Every veteran has a story. Oral history is an empowering way to let veterans speak about their experience, whether it happened 50 years ago in Vietnam or more recently in Afghanistan.
My father, who passed away in 1991, served in the Army during the Korean War. He was proud that he served, but he didn’t talk much about his war experience. No one in my family really asked him about it, either. We figured that since he avoided the subject, his experience must have been traumatic. We all wish we had asked him more about it; talking about it with him might have strengthened our relationships with him. Now that he is gone, we will never know.
The Leavenworth Public Library will host “Veterans’ Voices: Oral History Workshop,” a workshop by Kaye McIntyre on Sunday, Nov. 3 from 3 to 5 p.m. in the library’s Jahn Room. Members of the community are invited to attend the free program.
Kaye McIntyre is the producer and host of “KPR Presents,” Kansas Public Radio’s weekly public affairs program. She also teaches political science at Longview Community College.

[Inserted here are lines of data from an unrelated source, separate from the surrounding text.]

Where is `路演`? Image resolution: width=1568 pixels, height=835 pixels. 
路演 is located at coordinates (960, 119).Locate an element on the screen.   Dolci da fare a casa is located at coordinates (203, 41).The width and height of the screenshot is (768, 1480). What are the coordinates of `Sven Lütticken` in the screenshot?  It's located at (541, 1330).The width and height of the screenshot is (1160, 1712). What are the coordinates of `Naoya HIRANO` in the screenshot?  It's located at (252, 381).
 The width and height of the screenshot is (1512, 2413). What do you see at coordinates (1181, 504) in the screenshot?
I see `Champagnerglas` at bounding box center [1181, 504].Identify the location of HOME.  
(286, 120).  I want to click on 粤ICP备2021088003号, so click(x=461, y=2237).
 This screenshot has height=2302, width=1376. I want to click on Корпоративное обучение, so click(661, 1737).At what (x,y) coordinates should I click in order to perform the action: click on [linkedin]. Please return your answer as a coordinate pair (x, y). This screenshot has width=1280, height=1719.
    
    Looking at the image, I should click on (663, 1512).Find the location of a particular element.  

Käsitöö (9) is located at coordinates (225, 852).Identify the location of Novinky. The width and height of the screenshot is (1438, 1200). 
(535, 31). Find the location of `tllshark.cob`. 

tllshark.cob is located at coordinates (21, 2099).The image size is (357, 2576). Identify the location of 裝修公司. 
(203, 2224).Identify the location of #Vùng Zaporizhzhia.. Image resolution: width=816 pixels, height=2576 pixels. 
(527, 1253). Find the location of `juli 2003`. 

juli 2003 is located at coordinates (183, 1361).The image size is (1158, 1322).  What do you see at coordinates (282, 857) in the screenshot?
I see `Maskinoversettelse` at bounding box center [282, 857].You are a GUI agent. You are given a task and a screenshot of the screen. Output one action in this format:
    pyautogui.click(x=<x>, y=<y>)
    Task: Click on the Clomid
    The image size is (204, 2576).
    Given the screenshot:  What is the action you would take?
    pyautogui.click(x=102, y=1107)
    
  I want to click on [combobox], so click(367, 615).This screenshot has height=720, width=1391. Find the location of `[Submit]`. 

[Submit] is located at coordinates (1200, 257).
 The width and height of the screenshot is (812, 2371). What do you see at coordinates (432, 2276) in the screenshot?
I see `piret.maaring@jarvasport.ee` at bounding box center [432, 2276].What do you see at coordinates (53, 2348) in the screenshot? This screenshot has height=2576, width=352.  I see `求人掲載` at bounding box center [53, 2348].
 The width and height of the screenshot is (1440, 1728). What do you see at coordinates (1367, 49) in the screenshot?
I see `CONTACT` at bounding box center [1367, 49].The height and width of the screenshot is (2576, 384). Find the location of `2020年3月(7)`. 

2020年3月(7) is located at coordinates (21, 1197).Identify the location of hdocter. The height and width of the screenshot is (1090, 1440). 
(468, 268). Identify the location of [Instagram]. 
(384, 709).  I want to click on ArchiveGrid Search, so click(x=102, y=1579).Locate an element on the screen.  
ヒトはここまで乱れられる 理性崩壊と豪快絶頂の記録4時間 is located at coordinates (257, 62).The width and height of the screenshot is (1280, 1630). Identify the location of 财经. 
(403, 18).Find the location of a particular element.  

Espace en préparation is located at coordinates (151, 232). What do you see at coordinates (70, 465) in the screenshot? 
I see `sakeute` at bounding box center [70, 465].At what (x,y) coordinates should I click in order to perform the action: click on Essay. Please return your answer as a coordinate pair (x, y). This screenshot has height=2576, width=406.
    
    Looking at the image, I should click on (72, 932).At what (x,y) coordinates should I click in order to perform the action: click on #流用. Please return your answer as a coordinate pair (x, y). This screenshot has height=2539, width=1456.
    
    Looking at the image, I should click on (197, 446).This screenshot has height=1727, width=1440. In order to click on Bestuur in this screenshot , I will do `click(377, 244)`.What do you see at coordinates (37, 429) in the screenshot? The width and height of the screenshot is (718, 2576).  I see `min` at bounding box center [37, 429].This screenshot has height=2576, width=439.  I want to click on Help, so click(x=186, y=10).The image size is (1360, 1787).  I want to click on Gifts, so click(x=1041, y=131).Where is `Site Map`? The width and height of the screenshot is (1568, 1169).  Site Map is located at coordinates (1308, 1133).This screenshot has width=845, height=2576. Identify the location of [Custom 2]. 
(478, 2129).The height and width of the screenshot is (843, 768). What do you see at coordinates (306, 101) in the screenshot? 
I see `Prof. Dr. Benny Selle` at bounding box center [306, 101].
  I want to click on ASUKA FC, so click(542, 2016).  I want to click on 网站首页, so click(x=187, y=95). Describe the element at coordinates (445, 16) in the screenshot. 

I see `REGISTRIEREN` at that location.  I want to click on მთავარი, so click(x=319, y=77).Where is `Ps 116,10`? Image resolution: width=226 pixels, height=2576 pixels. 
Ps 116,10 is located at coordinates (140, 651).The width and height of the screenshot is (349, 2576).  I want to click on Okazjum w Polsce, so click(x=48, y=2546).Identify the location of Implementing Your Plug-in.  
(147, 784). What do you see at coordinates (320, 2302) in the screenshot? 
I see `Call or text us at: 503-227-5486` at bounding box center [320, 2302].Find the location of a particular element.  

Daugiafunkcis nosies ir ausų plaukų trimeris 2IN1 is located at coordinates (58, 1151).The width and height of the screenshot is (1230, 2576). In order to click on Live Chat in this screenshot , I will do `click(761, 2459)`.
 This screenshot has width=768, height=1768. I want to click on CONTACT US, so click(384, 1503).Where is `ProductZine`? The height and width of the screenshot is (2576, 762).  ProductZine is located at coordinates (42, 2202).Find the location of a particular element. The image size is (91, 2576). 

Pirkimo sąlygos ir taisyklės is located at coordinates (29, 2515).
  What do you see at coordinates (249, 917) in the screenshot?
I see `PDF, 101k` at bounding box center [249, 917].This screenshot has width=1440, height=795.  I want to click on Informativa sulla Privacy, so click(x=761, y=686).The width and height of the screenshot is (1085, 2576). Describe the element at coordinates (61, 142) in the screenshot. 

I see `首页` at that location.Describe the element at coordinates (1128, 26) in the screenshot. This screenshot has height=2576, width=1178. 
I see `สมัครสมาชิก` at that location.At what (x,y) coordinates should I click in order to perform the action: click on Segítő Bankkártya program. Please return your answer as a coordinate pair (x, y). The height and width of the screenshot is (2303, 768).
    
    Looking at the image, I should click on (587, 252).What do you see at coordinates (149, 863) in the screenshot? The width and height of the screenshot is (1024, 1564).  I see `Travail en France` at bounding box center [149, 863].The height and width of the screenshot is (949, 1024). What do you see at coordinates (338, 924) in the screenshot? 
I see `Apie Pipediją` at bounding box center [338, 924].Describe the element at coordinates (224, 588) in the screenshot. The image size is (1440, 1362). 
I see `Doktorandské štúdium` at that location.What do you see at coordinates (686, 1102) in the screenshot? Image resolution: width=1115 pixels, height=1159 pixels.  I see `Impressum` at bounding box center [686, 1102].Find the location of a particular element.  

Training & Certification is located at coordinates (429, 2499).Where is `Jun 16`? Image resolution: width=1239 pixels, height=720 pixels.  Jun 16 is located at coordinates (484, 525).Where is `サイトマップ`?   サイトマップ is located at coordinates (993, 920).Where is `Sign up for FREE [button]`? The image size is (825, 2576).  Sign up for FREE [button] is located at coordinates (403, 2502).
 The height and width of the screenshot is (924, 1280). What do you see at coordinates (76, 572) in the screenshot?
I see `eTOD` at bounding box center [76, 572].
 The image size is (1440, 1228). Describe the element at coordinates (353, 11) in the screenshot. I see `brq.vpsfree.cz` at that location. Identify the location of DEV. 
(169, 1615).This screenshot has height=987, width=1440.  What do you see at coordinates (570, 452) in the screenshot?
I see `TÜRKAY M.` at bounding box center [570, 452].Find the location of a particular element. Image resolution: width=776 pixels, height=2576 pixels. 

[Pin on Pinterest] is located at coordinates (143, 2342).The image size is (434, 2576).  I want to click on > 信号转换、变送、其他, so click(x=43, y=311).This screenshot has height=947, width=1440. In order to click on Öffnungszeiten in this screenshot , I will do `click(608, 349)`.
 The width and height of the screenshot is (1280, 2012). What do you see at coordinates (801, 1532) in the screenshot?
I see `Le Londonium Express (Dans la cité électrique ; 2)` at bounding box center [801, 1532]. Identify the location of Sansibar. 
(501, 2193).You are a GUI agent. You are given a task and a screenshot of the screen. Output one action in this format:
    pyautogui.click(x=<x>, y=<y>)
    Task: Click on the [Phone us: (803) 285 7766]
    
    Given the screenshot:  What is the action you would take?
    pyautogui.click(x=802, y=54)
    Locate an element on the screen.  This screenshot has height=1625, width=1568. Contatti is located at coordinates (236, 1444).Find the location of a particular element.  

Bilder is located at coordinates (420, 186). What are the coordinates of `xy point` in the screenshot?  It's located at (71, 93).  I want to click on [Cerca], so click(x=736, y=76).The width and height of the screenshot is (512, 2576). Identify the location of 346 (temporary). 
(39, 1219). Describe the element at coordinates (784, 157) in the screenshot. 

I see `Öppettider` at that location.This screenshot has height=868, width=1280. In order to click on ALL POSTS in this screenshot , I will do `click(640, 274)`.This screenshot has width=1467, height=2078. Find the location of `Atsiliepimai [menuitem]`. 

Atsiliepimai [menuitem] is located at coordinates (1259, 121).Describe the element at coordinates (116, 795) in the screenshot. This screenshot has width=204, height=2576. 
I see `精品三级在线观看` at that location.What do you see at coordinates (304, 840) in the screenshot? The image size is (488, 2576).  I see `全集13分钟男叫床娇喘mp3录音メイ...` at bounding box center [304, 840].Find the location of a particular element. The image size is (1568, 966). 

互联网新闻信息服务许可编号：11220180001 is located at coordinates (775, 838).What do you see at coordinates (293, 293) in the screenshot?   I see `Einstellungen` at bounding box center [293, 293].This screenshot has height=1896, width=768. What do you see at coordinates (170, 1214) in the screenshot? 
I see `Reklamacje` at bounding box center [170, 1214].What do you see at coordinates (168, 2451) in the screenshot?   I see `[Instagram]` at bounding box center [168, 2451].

This workshop provides family, friends and community members the skills to interview those who served. For me personally, I wish I had attended something like this when my dad was still alive. Capturing his story might have helped him cope with whatever memories he had of his war experience. The only things he ever told us was that it was cold in Korea, that he found a large rat in his sleeping bag one time and that the food was terrible. They didn’t get any fresh vegetables while he was there. Unfortunately, this lead to a lot of dental problems later. He had a full set of false teeth when he was in his early thirties.
My dad was a very nervous, quiet and reserved person. If we had known what questions to ask him, we may have gained a better understanding of his personality in general. Going to war in a strange, far away country surely affected his anxious temperament.
“We sometimes feel like we don’t know how to ask veterans about their experience, or veterans seem reluctant to talk about their service,” said McIntyre. “This workshop includes recommendations for starting an interview, types of questions to ask and tips for documenting the discussion.”
“Veterans’ Voices: Oral History Workshop”is part of Humanities Kansas’s Movement of Ideas Speakers Bureau, featuring presentations and workshops designed to share stories that inspire, spark conversations that inform, and generate insights that strengthen civic engagement.
While it is too late for me to learn about my dad’s time in the military, I encourage others with veteran family members who are still here to document their legacies. It is important for everyone to understand the sacrifices, duties and experiences, both good and bad, that our veterans faced during their service. Their stories are an important part of the family’s story, as well as the broader history of our nation.